Science and Nature have each adapted their editorial policies in response to LLMs like Chat GPT. Their approaches are interestingly different.

Science says:

Artificial intelligence (AI) policy: Text generated from AI, machine learning, or similar algorithmic tools cannot be used in papers published in Science journals, nor can the accompanying figures, images, or graphics be the products of such tools, without explicit permission from the editors. In addition, an AI program cannot be an author of a Science journal paper. A violation of this policy constitutes scientific misconduct

Science editorial policy on AI

Nature says:

Large Language Models (LLMs), such as ChatGPT, do not currently satisfy our authorship criteria. Notably an attribution of authorship carries with it accountability for the work, which cannot be effectively applied to LLMs. Use of an LLM should be properly documented in the Methods section (and if a Methods section is not available, in a suitable alternative part) of the manuscript.
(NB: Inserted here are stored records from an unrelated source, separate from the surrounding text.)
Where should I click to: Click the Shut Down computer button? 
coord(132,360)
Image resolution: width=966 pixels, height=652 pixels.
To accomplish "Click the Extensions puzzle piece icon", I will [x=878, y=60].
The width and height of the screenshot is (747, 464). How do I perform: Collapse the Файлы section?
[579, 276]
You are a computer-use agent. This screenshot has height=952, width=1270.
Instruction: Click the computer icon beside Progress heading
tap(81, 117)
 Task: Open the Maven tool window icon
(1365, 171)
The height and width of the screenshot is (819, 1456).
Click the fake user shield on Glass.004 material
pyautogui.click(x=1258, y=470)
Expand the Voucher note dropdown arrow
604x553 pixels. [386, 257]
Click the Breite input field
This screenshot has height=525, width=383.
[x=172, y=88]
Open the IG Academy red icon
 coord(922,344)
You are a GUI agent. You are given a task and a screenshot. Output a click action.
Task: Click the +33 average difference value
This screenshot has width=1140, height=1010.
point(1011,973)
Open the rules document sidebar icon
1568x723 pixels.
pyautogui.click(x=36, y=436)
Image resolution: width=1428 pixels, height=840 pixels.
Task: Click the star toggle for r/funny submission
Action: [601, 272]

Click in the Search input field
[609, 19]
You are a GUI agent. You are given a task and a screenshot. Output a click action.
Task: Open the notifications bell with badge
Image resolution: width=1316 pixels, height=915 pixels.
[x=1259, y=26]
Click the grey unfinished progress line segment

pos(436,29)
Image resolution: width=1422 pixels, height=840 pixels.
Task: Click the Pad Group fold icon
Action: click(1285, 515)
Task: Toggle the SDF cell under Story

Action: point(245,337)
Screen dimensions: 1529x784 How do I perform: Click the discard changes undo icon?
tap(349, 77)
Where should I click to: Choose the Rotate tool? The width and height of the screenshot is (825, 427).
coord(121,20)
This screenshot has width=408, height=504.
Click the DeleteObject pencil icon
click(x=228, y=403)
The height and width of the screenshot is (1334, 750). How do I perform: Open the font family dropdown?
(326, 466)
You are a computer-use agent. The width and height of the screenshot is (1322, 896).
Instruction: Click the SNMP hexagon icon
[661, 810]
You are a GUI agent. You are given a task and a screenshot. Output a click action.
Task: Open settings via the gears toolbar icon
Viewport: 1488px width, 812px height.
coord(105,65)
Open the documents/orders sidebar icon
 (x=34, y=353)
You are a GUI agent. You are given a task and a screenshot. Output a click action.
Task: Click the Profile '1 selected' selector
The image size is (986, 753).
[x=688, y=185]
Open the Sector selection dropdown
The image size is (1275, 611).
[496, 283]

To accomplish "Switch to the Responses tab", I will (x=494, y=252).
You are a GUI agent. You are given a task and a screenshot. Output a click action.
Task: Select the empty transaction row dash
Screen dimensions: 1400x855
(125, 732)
Nature editorial policy on LLM

Both journals agree that an AI can’t be an author. That’s tough if you are an artificial intelligence, but mixed news for humans who have, according to a Science editorial, “wonderful computer[s] in our heads”. I don’t know what I’ve got in my head (rocks, Kennedy, I can hear my old head of 6th form growl) but it’s not a computer (which is a fancy kind of rock or mineral).

Long term, AI will be used for all sorts of tasks, including, but not limited to doing literature searches, summarising and digesting papers papers, analyzing data, writing up the results, discussing them, forming conclusions, developing new ideas, designing new experiments, testing them, lathering, rinsing and repeating. Pieces of this already exist and are part of everyday working processes for some scientists. I’m not going to guess what that looks like all joined up-1, but I can’t imagine it will fit with traditional notions of authorship and papers. Science and Nature don’t feature heavily in a future with no papers and with no one hunting the kudos they bring, so it’s nice of Nature to try and document their own obsolescence.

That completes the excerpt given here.